Volunteering at Leket Israel,
Marks Oberlander Family Trip
By Michael and Sima Oberlander
As we were planning our family trip to Israel this summer, we were looking for an activity that would combine many of the things that motivate us to spend time in Israel and are important to us - learning as a family (formally and informally), Eretz Yisrael (the land of Israel) and tzedakah.
During the year, our family participated in an educational program sponsored by the Torah MiTzion Kollel in St. Louis that met every Shabbat morning. Together, as a family, with the shlichim (ambassadors) from TMK, we studied a different mishnah each week. Our family found a lot of meaning in the laws that apply in the land of Israel related to farming - including the laws of shmitah (leaving the land fallow once every seven years), peyot (leaving the corners of the fields for the poor) and leket (when harvesting, the farmer leaves the gleanings that drop for the poor).
Also, we recently celebrated the bat mitzvah of our daughter, Naomi. In preparing for her bat mitzvah, the three of us studied Megillat Rut - the Book of Ruth. In the story, after Ruth leaves her native land of Moav to accompany her mother-in-law, Naomi, back to Eretz Yisrael, Naomi tells Ruth to go pick the gleanings from the field of one of her relatives, Boaz. Boaz is very kind to Ruth, they marry, and among their descendants is King David. So, if not for the mitzvah of leket, Ruth and Boaz may have never married and much of our nation's history would have been very different.
Leket Israel, a St. Louis Jewish Federation funded program, was founded on the simple idea that the hungry of Israel can and should eat from the produce that farmers in Israel would otherwise leave in the fields. It is not economical for farmers to pick all of the produce - at a certain point, it costs more in labor to pick the food than the farmer could earn by selling it. And, unlike Biblical times, the poor are not necessarily living near the fields where they can go out and pick the gleanings themselves.
So, volunteers were enlisted to help pick the food to be distributed to food banks and the poor. Farmers soon balked at the idea of families (like ours) -- who do not know anything about farming, youth groups, school groups, etc. -- from coming on their fields. And the logistics are difficult in that Leket Israel does not get advance notice of when a farmer may be farming and leaving gleanings for volunteers, and (now) employees, to pick.
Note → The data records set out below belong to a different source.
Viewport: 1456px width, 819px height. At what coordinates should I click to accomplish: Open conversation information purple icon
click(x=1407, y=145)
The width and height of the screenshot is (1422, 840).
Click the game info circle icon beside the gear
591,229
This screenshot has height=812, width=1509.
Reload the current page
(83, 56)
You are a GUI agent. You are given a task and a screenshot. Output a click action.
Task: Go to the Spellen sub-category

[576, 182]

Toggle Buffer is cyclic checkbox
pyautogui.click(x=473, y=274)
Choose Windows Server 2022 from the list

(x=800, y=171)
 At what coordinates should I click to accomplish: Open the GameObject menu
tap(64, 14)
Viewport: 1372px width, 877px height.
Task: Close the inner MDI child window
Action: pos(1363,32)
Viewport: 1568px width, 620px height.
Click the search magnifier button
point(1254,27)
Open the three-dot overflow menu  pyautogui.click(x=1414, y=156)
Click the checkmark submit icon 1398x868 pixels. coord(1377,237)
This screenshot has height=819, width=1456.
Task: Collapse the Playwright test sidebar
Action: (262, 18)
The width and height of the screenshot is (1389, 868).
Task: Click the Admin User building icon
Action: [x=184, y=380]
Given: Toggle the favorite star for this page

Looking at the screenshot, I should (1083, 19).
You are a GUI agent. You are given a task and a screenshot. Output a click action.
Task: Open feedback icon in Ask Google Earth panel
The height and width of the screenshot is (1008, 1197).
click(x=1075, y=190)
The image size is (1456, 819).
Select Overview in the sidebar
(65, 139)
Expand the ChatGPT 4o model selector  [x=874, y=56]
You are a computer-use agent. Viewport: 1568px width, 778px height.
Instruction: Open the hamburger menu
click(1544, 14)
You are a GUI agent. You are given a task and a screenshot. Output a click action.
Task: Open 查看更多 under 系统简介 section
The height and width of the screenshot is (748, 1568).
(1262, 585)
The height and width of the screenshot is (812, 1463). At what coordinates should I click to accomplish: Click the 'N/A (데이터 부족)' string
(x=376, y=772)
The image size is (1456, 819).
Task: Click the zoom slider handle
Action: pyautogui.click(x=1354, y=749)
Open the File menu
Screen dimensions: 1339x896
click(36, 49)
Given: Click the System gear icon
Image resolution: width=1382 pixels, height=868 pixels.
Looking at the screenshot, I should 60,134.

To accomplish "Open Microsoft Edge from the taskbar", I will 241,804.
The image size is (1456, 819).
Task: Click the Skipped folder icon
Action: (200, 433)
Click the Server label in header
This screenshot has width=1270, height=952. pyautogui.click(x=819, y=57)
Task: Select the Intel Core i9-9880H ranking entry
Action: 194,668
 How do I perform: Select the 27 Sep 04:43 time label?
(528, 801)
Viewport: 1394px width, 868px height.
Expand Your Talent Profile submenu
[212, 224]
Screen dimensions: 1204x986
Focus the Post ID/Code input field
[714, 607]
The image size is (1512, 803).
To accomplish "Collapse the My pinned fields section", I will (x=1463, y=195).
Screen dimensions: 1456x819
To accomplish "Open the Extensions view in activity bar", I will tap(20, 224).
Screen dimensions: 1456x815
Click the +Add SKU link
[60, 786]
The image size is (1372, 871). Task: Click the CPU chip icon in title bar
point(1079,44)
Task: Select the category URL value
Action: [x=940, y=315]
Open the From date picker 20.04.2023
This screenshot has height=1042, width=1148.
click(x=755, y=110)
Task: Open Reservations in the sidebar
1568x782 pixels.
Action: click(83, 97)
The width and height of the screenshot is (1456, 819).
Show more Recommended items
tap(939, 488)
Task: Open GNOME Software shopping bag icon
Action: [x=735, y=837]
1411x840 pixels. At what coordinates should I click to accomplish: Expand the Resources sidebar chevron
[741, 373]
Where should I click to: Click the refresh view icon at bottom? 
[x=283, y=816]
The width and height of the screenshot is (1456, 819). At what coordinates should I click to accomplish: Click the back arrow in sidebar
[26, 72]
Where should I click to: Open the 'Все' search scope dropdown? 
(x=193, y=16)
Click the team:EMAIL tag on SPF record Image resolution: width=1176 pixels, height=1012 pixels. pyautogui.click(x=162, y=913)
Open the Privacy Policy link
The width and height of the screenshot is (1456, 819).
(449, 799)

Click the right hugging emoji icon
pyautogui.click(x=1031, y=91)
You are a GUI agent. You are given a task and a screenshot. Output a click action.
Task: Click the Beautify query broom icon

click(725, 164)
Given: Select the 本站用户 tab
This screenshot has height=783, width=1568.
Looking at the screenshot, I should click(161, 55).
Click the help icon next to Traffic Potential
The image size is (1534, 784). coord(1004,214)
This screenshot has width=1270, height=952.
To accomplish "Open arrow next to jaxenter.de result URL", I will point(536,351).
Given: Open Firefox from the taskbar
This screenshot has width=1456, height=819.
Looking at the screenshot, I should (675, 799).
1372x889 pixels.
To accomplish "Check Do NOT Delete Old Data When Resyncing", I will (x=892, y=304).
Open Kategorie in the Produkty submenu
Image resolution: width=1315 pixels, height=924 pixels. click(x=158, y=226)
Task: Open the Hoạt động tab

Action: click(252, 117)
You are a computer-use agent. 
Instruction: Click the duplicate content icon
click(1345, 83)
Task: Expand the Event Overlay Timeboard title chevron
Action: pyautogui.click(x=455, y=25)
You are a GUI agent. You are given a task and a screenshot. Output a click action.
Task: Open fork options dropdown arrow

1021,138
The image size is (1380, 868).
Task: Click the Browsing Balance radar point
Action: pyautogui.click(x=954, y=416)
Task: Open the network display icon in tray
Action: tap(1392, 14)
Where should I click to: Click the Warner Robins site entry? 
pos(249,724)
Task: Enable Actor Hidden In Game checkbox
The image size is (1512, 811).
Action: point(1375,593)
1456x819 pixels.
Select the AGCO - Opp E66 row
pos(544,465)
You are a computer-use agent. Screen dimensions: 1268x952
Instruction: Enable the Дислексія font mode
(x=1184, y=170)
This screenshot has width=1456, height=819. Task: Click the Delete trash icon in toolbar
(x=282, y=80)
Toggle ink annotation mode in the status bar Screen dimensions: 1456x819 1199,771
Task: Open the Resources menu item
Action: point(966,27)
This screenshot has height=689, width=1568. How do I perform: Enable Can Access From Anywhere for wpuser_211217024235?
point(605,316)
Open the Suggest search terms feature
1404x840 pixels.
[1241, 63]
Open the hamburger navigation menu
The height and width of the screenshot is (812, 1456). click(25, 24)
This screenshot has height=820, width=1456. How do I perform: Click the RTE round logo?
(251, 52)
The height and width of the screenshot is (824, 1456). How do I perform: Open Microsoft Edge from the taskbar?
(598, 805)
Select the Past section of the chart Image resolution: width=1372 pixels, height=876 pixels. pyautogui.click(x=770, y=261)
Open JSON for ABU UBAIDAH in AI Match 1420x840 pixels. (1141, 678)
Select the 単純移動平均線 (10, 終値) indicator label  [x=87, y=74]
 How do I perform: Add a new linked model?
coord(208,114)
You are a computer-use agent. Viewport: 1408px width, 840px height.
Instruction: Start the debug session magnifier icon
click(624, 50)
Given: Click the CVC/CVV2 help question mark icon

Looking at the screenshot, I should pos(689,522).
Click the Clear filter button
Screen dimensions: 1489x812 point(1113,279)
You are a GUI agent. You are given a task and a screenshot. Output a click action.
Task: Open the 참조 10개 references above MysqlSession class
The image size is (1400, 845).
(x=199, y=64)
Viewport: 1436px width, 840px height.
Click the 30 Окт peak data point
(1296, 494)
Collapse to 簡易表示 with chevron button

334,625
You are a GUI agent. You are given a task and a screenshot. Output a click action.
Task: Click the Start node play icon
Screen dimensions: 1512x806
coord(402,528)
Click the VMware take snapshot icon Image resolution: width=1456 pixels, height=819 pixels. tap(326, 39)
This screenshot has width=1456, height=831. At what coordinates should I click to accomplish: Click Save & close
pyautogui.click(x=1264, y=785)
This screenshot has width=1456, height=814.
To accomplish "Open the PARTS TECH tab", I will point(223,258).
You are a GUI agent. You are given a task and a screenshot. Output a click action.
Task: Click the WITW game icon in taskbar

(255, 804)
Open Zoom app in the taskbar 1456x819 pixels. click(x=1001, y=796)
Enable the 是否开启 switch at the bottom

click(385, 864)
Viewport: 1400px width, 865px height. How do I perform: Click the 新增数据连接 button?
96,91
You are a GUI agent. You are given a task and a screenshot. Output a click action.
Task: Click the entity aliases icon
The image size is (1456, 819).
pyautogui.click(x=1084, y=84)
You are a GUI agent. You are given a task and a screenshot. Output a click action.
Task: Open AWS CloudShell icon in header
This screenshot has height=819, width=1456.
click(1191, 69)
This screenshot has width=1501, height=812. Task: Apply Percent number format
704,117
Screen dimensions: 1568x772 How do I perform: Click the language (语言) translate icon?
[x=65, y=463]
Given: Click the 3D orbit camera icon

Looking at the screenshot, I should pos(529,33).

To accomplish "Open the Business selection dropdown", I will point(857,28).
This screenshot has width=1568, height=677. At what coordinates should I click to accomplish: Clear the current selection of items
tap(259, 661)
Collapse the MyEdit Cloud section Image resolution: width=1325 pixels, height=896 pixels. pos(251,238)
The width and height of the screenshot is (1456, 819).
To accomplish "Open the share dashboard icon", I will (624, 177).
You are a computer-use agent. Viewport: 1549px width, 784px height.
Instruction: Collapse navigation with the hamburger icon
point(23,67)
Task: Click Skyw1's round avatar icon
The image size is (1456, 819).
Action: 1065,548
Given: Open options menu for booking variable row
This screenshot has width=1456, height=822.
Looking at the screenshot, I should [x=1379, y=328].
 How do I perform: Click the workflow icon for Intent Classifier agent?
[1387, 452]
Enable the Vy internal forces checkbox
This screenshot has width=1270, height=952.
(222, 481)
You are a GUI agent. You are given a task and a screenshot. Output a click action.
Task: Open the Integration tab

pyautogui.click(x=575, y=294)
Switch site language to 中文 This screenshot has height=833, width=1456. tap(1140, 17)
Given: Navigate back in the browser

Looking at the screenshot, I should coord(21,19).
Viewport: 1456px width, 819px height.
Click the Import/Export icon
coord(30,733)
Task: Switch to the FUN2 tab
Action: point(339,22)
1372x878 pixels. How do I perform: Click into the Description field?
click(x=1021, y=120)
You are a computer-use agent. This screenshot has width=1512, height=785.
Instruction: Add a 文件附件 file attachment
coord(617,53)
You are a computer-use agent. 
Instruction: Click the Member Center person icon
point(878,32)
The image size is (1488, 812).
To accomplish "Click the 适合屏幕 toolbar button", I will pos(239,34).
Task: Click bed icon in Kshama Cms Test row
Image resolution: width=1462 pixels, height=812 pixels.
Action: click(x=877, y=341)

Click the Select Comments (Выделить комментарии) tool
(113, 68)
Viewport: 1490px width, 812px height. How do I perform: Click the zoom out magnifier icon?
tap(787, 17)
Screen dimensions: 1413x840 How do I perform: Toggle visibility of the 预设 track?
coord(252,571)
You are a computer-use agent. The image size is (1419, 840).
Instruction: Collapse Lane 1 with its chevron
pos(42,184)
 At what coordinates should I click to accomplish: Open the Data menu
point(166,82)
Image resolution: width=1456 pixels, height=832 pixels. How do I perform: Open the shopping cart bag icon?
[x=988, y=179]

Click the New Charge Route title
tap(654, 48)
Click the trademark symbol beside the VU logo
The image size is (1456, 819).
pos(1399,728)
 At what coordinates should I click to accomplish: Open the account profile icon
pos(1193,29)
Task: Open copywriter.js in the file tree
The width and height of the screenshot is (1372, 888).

A philanthropist bought 500 dunams (approximately 175 acres) south of Rechovot, and everything that is grown there is donated to the needy. The farm grows apples, onions, beets, among its produce. Leket Israel also runs other programs, including Table to Table, which picks up leftover food from weddings, bar and bat mitzvot, army bases, etc. and brings that food to organizations that provide for the hungry. On a "local" note, Leket Israel stocks food pantries and soup kitchens in St. Louis' sister city of Yokneam.
We were very glad that we were joined in our visit with Leket Israel by Harris and Melissa Perlman and their children. The Perlmans are friends from St. Louis who moved to Chicago a few years ago and are spending the summer in Rechovot as Harris is working at the Weitzman Institute.
By picking beets, with our hands in the heat, we were able to put into practice what we learned in the mishnah and the Book of Ruth. We were also able to work the eretz - the land. In fact, we all had the dirt of Israel under our fingernails for some time afterwards. And, we were able to do a very small part to help feed the hungry of Israel. The Leket Israel representatives were incredibly warm, wonderful with our family, took the time to answer all of our questions, and helped make this one of the most meaningful experiences for our family. They connected with all of our children on their levels. We would encourage anyone visiting Israel to take a few hours and volunteer with Leket Israel.
Michael Oberlander is the Incoming Vice President of Planning & Allocations of the Jewish Federation Board. His wife, Sima, is on the Board of the Central Agency for Jewish Education. Serving as the country's largest food bank and food rescue network, Leket Israel works to alleviate the problem of nutritional insecurity. Each year, with the help of 40,000 volunteers, Leket Israel rescues over 700,000 meals and 13 million lbs of produce and perishable goods, and supplies over 1 million (7,000/day) volunteer prepared sandwiches to underprivileged children. Food, that would have otherwise gone to waste, is redistributed to nearly 300 nonprofit partners caring for the needy.